_Work order_.
Exactly the lines from the first line of the listing through the line containing "The height and width of the screenshot is (625, 1000)." should appear in the output, unchanged.

%%

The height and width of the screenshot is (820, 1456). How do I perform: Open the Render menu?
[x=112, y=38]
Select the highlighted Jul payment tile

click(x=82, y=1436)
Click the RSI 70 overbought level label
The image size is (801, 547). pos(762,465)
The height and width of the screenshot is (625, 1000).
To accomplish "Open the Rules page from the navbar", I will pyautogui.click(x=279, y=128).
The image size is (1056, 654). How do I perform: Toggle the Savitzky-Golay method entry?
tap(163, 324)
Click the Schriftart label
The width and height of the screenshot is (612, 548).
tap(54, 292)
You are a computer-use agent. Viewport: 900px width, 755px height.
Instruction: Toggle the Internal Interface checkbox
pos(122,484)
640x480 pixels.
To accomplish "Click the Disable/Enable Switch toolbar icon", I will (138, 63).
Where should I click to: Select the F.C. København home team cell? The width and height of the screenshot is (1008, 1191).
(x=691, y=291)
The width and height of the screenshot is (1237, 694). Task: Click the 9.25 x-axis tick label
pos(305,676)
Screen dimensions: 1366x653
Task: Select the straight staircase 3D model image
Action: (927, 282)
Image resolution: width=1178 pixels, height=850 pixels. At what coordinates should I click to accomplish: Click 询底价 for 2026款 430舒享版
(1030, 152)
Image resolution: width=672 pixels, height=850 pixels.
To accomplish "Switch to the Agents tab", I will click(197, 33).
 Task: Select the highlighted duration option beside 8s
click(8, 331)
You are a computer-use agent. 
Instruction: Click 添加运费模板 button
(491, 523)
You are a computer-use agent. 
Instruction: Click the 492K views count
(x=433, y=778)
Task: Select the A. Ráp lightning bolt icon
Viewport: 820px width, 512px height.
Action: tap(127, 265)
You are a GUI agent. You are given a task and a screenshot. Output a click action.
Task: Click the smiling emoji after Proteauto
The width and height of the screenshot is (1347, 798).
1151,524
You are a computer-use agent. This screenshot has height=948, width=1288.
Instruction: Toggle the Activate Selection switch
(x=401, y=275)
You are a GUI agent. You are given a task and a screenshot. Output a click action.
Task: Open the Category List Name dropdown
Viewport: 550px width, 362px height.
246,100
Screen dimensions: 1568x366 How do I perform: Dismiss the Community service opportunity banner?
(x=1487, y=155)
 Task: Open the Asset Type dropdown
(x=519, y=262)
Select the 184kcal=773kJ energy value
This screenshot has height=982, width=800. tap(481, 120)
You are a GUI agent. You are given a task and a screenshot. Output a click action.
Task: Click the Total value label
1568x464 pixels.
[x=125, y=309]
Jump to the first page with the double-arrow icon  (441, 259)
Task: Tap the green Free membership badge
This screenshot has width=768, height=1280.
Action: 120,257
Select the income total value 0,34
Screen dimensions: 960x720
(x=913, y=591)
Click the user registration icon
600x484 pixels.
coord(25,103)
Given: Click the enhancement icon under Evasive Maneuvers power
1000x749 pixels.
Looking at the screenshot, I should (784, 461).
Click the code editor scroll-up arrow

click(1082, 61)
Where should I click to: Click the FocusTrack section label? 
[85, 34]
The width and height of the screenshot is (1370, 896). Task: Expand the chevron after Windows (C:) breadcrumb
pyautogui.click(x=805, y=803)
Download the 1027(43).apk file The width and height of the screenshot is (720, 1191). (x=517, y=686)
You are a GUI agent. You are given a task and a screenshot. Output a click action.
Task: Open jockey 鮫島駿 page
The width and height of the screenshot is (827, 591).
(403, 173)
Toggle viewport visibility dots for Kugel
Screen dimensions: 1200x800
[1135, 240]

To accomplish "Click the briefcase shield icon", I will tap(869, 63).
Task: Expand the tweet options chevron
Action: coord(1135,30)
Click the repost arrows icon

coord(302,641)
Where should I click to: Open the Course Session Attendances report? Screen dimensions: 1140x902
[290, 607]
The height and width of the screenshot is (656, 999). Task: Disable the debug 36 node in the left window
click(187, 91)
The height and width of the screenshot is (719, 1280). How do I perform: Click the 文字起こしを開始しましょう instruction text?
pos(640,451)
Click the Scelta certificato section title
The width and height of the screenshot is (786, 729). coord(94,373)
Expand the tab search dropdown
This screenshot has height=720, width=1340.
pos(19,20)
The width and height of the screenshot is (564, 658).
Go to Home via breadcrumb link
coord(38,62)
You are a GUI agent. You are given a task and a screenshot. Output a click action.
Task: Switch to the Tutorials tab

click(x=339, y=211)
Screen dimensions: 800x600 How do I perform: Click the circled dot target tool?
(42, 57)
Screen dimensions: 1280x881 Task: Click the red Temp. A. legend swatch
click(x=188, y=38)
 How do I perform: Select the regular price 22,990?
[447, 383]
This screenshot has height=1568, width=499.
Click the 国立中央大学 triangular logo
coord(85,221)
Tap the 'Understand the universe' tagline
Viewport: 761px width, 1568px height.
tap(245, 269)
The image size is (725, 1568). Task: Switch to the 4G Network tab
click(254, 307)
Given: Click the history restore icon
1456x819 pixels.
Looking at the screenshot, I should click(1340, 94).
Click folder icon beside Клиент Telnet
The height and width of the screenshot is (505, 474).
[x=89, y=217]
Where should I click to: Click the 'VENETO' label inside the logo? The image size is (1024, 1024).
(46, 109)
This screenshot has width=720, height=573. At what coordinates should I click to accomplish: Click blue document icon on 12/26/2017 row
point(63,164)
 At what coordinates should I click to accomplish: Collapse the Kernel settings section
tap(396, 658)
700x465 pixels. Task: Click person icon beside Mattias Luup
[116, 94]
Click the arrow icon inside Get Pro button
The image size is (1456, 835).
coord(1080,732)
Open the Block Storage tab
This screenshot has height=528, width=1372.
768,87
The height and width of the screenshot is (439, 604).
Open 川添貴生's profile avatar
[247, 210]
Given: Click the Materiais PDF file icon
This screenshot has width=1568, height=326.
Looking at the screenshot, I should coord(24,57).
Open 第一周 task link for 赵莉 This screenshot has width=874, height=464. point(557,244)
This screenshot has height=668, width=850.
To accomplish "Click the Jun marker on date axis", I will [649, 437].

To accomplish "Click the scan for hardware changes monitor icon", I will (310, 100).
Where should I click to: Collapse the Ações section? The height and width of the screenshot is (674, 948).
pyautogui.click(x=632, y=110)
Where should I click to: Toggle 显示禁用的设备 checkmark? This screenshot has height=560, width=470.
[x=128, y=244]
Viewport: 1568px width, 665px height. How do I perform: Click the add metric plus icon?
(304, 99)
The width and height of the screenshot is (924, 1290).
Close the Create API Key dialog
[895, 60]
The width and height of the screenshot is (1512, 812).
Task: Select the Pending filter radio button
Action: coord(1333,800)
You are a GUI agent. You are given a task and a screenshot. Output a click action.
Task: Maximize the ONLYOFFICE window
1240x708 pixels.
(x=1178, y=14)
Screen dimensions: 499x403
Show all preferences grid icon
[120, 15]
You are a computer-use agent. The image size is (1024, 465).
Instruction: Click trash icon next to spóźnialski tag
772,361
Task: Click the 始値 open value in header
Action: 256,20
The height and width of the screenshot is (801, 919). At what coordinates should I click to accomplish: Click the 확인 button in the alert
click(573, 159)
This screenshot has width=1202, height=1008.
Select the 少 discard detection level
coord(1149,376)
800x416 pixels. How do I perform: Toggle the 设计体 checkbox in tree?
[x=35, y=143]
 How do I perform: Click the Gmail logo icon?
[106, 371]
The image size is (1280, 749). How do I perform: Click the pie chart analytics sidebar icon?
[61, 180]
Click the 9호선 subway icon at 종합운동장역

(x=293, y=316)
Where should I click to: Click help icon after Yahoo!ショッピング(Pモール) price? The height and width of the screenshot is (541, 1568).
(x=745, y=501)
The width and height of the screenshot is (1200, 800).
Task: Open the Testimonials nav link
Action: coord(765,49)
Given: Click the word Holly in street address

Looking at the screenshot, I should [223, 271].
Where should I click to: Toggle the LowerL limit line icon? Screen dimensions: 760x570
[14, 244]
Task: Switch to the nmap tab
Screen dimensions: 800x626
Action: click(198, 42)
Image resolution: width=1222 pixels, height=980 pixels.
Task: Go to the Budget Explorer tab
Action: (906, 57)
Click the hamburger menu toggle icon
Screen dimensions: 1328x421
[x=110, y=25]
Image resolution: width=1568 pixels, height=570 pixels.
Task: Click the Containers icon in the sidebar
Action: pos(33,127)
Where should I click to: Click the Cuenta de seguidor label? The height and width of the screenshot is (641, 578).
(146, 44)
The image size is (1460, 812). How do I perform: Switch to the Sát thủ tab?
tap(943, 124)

%%

_Expected answer_.
The height and width of the screenshot is (820, 1456). How do I perform: Open the Render menu?
[x=112, y=38]
Select the highlighted Jul payment tile

click(x=82, y=1436)
Click the RSI 70 overbought level label
The image size is (801, 547). pos(762,465)
The height and width of the screenshot is (625, 1000).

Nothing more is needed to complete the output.